Stored entries:
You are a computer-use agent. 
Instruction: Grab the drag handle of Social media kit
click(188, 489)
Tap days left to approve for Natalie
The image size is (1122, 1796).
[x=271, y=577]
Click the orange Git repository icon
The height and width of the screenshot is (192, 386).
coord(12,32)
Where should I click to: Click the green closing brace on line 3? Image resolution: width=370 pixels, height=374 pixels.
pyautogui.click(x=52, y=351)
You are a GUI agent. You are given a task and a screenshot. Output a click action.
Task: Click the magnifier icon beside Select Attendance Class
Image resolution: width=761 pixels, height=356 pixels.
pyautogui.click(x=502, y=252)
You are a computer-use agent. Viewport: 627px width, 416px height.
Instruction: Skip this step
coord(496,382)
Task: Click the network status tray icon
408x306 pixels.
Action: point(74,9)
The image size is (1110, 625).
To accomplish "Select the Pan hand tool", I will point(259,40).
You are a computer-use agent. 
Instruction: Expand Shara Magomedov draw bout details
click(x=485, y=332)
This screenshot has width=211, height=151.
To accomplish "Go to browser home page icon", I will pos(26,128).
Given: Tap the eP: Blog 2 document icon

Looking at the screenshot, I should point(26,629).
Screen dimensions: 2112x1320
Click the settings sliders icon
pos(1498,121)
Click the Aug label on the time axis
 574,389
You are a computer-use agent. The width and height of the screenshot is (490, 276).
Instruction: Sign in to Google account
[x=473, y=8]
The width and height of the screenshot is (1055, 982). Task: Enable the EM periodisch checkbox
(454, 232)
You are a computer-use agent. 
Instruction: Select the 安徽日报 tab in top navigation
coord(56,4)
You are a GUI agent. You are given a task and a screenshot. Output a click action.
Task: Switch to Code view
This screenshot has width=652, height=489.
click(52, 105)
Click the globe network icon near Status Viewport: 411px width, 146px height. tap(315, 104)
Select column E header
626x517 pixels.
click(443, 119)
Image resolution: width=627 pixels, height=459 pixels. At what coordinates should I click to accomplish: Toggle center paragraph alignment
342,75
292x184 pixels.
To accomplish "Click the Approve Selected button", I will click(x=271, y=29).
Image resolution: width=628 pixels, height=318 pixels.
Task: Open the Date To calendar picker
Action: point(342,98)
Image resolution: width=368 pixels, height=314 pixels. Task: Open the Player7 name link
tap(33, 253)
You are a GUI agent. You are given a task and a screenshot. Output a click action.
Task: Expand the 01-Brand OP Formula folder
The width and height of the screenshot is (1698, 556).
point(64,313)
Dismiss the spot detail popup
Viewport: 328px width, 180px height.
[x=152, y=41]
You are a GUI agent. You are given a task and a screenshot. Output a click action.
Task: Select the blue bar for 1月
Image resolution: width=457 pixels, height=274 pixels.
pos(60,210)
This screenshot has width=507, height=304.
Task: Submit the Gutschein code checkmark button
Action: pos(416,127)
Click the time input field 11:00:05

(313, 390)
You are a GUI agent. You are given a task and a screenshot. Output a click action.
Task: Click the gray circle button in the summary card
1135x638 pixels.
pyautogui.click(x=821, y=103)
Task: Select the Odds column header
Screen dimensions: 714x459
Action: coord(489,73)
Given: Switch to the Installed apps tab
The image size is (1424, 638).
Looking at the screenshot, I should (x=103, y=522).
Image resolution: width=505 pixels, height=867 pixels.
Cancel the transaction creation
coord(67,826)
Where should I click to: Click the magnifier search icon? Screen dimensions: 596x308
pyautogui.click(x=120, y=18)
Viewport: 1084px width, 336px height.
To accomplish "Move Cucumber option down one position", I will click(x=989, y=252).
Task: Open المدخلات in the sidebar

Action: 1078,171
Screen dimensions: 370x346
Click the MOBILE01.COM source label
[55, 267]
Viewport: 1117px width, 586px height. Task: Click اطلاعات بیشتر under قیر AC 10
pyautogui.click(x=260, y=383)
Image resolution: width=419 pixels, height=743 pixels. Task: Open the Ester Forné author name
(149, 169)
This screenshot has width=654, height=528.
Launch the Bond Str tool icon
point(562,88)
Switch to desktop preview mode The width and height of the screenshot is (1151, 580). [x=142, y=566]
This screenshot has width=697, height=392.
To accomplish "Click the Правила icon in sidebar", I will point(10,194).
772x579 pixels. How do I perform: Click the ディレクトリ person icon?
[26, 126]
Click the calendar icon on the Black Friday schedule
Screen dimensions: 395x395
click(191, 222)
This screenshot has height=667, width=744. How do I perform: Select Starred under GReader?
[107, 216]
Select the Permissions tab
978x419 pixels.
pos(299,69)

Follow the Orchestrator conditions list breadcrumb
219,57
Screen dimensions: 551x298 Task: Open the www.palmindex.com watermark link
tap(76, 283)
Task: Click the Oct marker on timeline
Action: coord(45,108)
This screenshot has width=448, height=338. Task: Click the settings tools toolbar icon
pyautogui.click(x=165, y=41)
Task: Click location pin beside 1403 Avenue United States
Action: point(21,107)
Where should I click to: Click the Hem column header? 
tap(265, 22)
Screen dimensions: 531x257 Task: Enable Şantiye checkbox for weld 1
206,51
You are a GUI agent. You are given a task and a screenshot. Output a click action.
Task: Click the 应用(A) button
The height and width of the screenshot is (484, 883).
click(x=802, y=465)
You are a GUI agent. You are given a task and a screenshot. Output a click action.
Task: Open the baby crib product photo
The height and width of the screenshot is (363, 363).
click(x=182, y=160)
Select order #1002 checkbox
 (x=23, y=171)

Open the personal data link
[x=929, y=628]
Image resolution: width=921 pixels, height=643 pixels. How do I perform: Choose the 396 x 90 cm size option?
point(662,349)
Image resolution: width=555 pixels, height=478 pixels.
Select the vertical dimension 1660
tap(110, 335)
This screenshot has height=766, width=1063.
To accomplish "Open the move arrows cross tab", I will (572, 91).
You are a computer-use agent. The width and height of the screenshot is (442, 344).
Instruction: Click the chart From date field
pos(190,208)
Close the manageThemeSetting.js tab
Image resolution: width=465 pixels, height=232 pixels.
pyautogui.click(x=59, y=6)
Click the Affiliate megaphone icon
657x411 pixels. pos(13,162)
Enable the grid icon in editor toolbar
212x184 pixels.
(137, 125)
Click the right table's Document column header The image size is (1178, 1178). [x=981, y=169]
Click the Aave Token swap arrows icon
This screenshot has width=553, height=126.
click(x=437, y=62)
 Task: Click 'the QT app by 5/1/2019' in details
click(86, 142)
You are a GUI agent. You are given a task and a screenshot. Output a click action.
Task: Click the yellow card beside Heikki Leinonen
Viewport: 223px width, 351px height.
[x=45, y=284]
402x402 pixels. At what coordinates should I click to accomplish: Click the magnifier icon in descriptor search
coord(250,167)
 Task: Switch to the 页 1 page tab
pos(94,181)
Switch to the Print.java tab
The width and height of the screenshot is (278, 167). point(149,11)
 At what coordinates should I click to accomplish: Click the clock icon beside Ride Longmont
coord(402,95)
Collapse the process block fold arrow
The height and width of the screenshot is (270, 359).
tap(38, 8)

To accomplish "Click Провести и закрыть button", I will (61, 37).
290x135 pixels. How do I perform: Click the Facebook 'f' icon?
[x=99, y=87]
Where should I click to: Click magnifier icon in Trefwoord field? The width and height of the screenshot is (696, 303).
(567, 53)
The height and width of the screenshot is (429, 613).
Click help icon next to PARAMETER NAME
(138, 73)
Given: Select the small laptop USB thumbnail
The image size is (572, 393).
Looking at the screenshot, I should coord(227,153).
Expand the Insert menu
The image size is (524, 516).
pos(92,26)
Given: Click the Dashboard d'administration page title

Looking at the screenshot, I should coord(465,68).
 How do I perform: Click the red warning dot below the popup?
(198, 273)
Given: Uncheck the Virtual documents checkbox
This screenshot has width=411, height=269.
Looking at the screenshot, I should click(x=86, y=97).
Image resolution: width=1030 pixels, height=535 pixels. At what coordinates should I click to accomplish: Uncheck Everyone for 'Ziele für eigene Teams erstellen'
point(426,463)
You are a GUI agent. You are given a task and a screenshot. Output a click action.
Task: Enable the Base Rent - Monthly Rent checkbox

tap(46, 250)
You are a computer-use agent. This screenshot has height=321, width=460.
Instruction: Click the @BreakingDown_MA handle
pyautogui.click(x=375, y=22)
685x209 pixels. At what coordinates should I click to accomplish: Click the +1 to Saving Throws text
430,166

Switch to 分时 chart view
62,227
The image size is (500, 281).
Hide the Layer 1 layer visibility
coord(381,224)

EXERCISE BRIEF:
In the data above, which lines have "card"? Report each of them.

SOLUTION:
Task: Click the gray circle button in the summary card
Task: Click the yellow card beside Heikki Leinonen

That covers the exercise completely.